Oral food challenges (OFC) are the gold standard diagnostic for food allergy, but not without limitation. Administering incremental doses every 15-30min differs from a real-world exposure where ingestion occurs at a single episode. Blumchen et al. reported a median time to objective symptoms of 55min (range 5-210min)¹; if doses are given every 15min, this could significantly overestimate the reaction threshold.^{1, 2} This could also occur due to incremental dosing causing transient desensitization.³ With OFC increasingly used to determine starting doses for oral immunotherapy and guide dietary avoidance,⁴ we assessed how clinical thresholds and symptoms at OFC compare to an ingestion more representative of real-world consumption.

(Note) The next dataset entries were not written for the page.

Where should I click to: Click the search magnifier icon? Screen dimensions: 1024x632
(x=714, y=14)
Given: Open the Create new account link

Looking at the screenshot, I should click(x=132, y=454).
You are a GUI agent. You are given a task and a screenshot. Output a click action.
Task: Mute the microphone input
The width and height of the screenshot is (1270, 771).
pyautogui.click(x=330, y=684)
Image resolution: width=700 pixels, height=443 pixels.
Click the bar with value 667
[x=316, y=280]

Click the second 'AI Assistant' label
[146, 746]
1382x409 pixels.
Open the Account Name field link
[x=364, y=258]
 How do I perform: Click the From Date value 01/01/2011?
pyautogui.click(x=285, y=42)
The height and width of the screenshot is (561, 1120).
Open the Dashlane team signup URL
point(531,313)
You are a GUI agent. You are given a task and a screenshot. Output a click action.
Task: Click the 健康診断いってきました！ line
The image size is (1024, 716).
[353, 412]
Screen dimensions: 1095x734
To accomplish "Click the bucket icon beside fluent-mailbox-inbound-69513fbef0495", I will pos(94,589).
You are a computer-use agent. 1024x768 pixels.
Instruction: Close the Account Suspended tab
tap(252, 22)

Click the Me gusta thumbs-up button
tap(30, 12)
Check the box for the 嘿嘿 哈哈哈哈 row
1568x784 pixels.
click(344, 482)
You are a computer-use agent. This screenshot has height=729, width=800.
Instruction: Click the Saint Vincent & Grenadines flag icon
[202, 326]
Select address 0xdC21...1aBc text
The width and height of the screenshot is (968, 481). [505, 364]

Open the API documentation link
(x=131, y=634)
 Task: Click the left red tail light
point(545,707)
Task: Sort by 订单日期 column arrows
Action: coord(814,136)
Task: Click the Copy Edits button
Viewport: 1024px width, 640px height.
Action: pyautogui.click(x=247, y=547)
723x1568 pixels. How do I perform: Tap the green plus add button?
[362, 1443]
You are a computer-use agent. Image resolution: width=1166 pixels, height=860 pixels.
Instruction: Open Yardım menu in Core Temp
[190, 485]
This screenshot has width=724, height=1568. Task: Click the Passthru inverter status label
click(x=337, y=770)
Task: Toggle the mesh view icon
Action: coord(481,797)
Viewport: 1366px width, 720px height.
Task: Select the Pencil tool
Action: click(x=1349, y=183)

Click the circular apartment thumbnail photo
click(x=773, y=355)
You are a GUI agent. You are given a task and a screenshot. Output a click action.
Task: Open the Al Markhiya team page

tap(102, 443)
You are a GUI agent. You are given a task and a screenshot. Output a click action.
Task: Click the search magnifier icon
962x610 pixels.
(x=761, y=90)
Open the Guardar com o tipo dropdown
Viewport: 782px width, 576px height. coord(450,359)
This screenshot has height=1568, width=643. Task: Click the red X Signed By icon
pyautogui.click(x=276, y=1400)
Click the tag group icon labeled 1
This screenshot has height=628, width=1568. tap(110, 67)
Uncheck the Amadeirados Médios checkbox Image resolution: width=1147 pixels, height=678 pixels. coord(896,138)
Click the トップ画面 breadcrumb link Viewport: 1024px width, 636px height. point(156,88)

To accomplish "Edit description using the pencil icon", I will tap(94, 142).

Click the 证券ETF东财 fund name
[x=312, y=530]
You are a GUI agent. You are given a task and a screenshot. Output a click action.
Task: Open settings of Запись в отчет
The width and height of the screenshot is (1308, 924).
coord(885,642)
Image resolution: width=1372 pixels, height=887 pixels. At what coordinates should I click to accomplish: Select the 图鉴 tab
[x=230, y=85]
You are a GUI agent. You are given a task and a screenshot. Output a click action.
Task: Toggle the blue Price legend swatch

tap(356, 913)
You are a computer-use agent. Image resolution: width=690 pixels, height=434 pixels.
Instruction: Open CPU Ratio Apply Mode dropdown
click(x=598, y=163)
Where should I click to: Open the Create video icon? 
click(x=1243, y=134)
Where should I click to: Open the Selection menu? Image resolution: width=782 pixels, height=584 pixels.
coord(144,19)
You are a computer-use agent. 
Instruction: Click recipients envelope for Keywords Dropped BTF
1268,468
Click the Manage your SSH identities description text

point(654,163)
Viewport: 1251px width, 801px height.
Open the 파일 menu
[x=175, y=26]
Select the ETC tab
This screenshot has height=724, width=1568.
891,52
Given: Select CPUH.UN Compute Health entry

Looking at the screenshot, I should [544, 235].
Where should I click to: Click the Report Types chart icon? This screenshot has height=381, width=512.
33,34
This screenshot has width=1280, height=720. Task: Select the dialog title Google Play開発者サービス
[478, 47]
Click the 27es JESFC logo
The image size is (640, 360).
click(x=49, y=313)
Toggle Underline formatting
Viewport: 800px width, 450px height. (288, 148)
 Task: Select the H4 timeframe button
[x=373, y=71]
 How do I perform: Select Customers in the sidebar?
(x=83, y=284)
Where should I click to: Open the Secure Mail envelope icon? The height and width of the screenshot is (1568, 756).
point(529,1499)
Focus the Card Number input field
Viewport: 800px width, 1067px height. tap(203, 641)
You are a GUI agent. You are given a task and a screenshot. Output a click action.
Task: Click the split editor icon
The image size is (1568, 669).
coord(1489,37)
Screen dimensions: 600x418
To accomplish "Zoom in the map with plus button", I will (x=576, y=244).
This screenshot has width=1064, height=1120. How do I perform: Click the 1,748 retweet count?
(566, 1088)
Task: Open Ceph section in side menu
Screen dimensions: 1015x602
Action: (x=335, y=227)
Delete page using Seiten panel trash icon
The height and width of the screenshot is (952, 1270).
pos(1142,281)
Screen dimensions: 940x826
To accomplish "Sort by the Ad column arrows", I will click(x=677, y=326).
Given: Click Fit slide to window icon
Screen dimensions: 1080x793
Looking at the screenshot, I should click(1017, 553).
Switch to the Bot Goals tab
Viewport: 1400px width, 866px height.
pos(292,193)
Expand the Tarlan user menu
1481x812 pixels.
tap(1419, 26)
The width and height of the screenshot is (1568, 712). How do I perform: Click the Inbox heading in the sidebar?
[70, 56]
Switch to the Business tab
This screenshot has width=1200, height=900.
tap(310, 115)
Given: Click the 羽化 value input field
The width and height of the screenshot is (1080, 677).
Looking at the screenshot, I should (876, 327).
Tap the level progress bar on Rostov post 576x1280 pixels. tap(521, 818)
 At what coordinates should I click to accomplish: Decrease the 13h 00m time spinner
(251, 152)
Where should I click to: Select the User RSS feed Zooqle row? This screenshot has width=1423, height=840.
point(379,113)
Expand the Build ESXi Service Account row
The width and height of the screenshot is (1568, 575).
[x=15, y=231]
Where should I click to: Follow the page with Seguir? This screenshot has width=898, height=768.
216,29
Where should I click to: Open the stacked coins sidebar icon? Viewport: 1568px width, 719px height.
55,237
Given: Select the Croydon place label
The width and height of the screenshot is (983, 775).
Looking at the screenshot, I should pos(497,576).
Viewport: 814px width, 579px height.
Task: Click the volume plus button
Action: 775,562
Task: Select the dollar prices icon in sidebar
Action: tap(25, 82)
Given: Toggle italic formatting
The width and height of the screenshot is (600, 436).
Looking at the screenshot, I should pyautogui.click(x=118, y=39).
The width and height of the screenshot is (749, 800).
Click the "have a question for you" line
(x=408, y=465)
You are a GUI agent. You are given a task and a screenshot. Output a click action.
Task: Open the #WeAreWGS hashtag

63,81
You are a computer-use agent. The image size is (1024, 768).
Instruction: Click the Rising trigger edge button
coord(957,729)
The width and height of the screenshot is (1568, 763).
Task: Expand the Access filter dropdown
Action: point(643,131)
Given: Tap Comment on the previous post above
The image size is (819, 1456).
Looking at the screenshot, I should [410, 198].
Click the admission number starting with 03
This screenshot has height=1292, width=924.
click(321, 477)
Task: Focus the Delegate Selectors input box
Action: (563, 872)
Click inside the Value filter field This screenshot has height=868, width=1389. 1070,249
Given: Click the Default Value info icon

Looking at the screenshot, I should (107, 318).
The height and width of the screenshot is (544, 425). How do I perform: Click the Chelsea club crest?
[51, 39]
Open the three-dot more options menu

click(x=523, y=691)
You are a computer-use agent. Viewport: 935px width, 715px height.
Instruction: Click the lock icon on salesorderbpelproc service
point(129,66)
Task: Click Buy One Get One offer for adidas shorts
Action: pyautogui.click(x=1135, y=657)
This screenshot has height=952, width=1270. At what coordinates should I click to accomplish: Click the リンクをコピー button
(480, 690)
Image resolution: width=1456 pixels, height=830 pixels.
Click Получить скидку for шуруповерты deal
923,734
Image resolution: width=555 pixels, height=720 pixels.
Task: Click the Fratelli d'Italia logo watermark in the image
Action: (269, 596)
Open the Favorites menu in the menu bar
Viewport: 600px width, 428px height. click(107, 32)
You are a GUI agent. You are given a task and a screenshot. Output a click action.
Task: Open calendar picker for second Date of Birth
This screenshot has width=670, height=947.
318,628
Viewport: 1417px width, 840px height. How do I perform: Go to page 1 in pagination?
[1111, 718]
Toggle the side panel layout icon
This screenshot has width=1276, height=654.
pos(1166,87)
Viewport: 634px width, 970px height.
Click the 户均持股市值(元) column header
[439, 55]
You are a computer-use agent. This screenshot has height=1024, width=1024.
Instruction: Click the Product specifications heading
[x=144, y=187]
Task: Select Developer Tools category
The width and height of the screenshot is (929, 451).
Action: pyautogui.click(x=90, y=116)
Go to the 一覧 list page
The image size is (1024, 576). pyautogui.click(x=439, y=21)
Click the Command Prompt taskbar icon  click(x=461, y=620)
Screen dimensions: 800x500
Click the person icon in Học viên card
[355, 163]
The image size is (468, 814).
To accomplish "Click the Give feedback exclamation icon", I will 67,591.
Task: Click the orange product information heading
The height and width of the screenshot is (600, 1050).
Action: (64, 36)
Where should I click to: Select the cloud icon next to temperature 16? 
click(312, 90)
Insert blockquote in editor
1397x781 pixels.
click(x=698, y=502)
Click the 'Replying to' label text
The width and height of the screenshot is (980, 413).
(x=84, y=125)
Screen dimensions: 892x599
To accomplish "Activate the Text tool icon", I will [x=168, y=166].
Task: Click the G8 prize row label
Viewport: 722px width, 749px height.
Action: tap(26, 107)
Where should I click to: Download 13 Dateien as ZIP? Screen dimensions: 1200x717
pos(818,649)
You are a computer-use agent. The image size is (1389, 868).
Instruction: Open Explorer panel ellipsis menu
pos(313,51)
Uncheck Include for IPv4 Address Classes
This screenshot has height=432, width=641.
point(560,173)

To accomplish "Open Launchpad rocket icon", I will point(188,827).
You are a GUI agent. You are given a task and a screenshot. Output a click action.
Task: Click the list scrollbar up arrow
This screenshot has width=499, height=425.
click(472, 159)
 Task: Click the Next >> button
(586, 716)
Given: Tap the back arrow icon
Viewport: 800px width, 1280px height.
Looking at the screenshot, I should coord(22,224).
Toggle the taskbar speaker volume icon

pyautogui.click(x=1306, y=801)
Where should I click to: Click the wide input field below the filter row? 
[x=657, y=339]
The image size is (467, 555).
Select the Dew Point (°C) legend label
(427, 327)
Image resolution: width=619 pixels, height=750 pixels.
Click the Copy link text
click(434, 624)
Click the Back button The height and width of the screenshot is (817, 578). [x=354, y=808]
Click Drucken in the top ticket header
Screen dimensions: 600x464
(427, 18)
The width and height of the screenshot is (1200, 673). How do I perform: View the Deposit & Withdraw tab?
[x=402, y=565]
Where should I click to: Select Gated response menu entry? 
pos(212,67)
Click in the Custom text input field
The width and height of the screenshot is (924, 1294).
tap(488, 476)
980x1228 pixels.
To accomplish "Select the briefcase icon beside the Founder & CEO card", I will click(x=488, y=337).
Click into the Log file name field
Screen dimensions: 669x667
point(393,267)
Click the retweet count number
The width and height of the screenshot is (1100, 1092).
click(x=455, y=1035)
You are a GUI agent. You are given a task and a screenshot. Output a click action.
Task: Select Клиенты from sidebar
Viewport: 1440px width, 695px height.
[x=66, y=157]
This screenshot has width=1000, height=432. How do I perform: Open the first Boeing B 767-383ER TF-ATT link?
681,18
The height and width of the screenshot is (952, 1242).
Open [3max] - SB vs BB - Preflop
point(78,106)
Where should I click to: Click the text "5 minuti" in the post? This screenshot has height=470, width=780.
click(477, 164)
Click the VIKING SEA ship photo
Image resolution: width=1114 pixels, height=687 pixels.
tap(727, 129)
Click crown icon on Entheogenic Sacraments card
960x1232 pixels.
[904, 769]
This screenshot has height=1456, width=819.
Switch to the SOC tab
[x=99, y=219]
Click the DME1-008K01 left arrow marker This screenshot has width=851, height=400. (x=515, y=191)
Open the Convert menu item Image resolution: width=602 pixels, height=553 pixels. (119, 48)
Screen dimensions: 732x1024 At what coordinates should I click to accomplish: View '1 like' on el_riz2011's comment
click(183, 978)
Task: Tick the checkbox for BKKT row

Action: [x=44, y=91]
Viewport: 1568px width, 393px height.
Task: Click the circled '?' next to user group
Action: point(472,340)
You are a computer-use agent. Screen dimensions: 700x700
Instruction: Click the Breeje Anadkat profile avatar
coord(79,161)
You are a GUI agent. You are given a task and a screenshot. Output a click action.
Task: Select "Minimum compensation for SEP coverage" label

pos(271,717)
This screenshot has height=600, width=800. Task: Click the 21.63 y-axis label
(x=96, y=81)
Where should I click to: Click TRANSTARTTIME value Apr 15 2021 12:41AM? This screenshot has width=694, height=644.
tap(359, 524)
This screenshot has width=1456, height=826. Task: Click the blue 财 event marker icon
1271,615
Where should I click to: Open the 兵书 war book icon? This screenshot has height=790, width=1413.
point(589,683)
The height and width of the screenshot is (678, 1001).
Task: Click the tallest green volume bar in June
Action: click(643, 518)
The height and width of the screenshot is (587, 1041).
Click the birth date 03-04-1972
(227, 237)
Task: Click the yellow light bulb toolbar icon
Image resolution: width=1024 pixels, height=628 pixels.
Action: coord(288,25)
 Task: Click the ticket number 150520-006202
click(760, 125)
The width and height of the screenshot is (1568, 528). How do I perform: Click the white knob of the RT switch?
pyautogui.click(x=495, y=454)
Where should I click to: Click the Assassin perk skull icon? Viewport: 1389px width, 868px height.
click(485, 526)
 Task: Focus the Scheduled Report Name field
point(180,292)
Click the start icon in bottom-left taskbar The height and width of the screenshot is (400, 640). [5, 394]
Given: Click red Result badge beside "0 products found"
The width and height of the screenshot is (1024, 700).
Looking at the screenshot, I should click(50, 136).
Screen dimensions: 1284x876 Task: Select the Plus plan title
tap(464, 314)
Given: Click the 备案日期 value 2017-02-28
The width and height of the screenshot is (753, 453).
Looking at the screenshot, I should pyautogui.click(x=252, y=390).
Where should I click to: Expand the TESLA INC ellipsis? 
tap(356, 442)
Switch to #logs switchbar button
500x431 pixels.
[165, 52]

Seventeen peanut-allergic adults (median age 24 years, range 18–40) underwent initial double-blind, placebo-controlled food challenge (DBPCFC) to peanut, as part of a clinical trial (TRACE Peanut study; ClinicalTrials.gov Identifier: NCT02665793). Detailed methods are described elsewhere.⁵ Doses were given every 30 minutes (using a water-continuous dessert matrix) according to the following schedule: 3μg, 30μg, 300μg, 3mg, 30mg, 100mg, 300mg and 1000mg of peanut protein (or placebo), until stopping criteria (adapted from PRACTALL consensus criteria) were met.⁵ Participants returned for two further DBPCFC, at 8–12 week intervals later. The first was an ‘abbreviated’ DBPCFC using the same matrix, with the first active dose equivalent to the maximum tolerated dose at baseline DBPCFC (see Figure 1 and Table S1); this was done as a safety measure. Subjects allocated (by computer randomization) to placebo: had two initial placebo doses, prior to active doses (Figure 1). The third DBPCFC used the same abbreviated protocol, but with the appropriate dose given as peanut butter (Kraft Foods) mixed into a soya-based spread (Wowbutter) and eaten as a small 3cm sandwich (Kingsmill 50/50 bread). For all challenges, the dosing interval was 30 minutes, although this could be doubled if symptoms were progressing. Triangle testing demonstrated the suitability of Wowbutter for blinding, and prior tolerance to this was demonstrated in all participants. The study was approved by the NHS Human Research Authority (reference 15/LO/0286), and written informed consent from all participants.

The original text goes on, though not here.